• **Exercise description**
Repeat the records. Each line must match exactly.

START Exercise material

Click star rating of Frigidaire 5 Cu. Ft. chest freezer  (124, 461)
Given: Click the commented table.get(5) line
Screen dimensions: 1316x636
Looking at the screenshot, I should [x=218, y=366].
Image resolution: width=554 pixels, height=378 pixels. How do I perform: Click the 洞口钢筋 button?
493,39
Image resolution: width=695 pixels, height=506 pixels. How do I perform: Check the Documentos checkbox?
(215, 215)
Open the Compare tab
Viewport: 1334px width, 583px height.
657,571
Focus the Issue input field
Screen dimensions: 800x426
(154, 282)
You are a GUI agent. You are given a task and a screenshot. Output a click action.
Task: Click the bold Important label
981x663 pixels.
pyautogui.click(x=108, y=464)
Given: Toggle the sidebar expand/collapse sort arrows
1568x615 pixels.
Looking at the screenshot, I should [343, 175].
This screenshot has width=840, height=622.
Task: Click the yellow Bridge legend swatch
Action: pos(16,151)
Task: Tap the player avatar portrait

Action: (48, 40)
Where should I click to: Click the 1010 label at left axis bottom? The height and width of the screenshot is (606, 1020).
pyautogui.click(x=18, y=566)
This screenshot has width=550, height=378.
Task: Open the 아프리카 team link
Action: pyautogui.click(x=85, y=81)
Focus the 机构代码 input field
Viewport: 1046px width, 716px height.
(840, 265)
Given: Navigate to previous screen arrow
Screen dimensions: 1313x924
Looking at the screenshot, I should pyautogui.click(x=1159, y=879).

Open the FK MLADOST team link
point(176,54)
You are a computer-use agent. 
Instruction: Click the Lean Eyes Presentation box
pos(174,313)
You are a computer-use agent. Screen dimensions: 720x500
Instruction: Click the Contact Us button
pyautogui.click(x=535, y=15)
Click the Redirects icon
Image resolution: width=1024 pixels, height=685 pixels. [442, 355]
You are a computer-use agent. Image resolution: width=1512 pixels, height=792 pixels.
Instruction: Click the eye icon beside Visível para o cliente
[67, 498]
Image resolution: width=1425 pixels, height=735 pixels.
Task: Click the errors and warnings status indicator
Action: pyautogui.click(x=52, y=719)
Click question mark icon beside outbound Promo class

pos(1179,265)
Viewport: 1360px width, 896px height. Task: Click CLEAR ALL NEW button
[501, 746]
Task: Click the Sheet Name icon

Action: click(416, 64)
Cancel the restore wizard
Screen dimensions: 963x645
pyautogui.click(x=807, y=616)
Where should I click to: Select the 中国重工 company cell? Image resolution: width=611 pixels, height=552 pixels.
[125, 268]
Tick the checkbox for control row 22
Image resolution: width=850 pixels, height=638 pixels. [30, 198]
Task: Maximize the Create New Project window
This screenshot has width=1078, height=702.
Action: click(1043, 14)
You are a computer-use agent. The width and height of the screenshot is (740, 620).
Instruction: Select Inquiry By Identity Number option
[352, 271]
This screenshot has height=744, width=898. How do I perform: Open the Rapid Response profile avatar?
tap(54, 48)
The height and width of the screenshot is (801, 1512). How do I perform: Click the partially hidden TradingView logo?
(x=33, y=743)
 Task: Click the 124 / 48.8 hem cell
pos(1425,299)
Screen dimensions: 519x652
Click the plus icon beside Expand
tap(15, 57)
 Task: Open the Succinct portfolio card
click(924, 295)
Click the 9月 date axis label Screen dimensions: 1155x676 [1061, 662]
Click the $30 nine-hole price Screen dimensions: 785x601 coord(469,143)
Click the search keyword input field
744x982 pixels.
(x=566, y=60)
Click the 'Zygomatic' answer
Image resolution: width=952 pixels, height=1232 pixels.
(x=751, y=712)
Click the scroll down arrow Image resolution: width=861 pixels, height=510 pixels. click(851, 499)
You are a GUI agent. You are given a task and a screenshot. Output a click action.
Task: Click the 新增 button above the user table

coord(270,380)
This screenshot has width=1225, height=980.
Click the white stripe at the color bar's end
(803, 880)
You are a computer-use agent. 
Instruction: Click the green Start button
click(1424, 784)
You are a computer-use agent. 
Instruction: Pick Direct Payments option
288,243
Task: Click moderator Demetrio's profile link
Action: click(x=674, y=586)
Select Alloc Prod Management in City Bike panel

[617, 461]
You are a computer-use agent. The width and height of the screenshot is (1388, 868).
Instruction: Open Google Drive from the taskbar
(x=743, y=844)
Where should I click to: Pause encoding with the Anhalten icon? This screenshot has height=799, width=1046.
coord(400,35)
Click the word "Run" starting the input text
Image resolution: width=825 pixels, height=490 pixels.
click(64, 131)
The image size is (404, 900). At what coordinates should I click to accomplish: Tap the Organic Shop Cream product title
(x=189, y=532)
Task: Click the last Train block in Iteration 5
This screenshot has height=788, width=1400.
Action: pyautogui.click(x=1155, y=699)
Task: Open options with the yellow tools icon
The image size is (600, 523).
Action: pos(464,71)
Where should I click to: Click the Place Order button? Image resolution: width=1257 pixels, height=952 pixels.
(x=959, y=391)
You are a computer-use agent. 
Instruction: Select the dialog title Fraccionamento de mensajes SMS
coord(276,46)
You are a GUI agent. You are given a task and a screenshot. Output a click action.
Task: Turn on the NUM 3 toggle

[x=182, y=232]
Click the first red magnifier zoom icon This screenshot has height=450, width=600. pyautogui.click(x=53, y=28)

END Exercise material

• **Result for this task**
Click star rating of Frigidaire 5 Cu. Ft. chest freezer  (124, 461)
Given: Click the commented table.get(5) line
Screen dimensions: 1316x636
Looking at the screenshot, I should [x=218, y=366].
Image resolution: width=554 pixels, height=378 pixels. How do I perform: Click the 洞口钢筋 button?
493,39
Image resolution: width=695 pixels, height=506 pixels. How do I perform: Check the Documentos checkbox?
(215, 215)
Open the Compare tab
Viewport: 1334px width, 583px height.
657,571
Focus the Issue input field
Screen dimensions: 800x426
(154, 282)
You are a GUI agent. You are given a task and a screenshot. Output a click action.
Task: Click the bold Important label
981x663 pixels.
pyautogui.click(x=108, y=464)
Given: Toggle the sidebar expand/collapse sort arrows
1568x615 pixels.
Looking at the screenshot, I should [343, 175].
This screenshot has width=840, height=622.
Task: Click the yellow Bridge legend swatch
Action: pos(16,151)
Task: Tap the player avatar portrait

Action: (48, 40)
Where should I click to: Click the 1010 label at left axis bottom? The height and width of the screenshot is (606, 1020).
pyautogui.click(x=18, y=566)
This screenshot has width=550, height=378.
Task: Open the 아프리카 team link
Action: pyautogui.click(x=85, y=81)
Focus the 机构代码 input field
Viewport: 1046px width, 716px height.
(840, 265)
Given: Navigate to previous screen arrow
Screen dimensions: 1313x924
Looking at the screenshot, I should pyautogui.click(x=1159, y=879).

Open the FK MLADOST team link
point(176,54)
You are a computer-use agent. 
Instruction: Click the Lean Eyes Presentation box
pos(174,313)
You are a computer-use agent. Screen dimensions: 720x500
Instruction: Click the Contact Us button
pyautogui.click(x=535, y=15)
Click the Redirects icon
Image resolution: width=1024 pixels, height=685 pixels. [442, 355]
You are a computer-use agent. Image resolution: width=1512 pixels, height=792 pixels.
Instruction: Click the eye icon beside Visível para o cliente
[67, 498]
Image resolution: width=1425 pixels, height=735 pixels.
Task: Click the errors and warnings status indicator
Action: pyautogui.click(x=52, y=719)
Click question mark icon beside outbound Promo class

pos(1179,265)
Viewport: 1360px width, 896px height. Task: Click CLEAR ALL NEW button
[501, 746]
Task: Click the Sheet Name icon

Action: click(416, 64)
Cancel the restore wizard
Screen dimensions: 963x645
pyautogui.click(x=807, y=616)
Where should I click to: Select the 中国重工 company cell? Image resolution: width=611 pixels, height=552 pixels.
[125, 268]
Tick the checkbox for control row 22
Image resolution: width=850 pixels, height=638 pixels. [30, 198]
Task: Maximize the Create New Project window
This screenshot has width=1078, height=702.
Action: click(1043, 14)
You are a computer-use agent. The width and height of the screenshot is (740, 620).
Instruction: Select Inquiry By Identity Number option
[352, 271]
This screenshot has height=744, width=898. How do I perform: Open the Rapid Response profile avatar?
tap(54, 48)
The height and width of the screenshot is (801, 1512). How do I perform: Click the partially hidden TradingView logo?
(x=33, y=743)
 Task: Click the 124 / 48.8 hem cell
pos(1425,299)
Screen dimensions: 519x652
Click the plus icon beside Expand
tap(15, 57)
 Task: Open the Succinct portfolio card
click(924, 295)
Click the 9月 date axis label Screen dimensions: 1155x676 [1061, 662]
Click the $30 nine-hole price Screen dimensions: 785x601 coord(469,143)
Click the search keyword input field
744x982 pixels.
(x=566, y=60)
Click the 'Zygomatic' answer
Image resolution: width=952 pixels, height=1232 pixels.
(x=751, y=712)
Click the scroll down arrow Image resolution: width=861 pixels, height=510 pixels. click(851, 499)
You are a GUI agent. You are given a task and a screenshot. Output a click action.
Task: Click the 新增 button above the user table

coord(270,380)
This screenshot has width=1225, height=980.
Click the white stripe at the color bar's end
(803, 880)
You are a computer-use agent. 
Instruction: Click the green Start button
click(1424, 784)
You are a computer-use agent. 
Instruction: Pick Direct Payments option
288,243
Task: Click moderator Demetrio's profile link
Action: click(x=674, y=586)
Select Alloc Prod Management in City Bike panel

[617, 461]
You are a computer-use agent. The width and height of the screenshot is (1388, 868).
Instruction: Open Google Drive from the taskbar
(x=743, y=844)
Where should I click to: Pause encoding with the Anhalten icon? This screenshot has height=799, width=1046.
coord(400,35)
Click the word "Run" starting the input text
Image resolution: width=825 pixels, height=490 pixels.
click(64, 131)
The image size is (404, 900). At what coordinates should I click to accomplish: Tap the Organic Shop Cream product title
(x=189, y=532)
Task: Click the last Train block in Iteration 5
This screenshot has height=788, width=1400.
Action: pyautogui.click(x=1155, y=699)
Task: Open options with the yellow tools icon
The image size is (600, 523).
Action: pos(464,71)
Where should I click to: Click the Place Order button? Image resolution: width=1257 pixels, height=952 pixels.
(x=959, y=391)
You are a computer-use agent. 
Instruction: Select the dialog title Fraccionamento de mensajes SMS
coord(276,46)
You are a GUI agent. You are given a task and a screenshot. Output a click action.
Task: Turn on the NUM 3 toggle

[x=182, y=232]
Click the first red magnifier zoom icon This screenshot has height=450, width=600. pyautogui.click(x=53, y=28)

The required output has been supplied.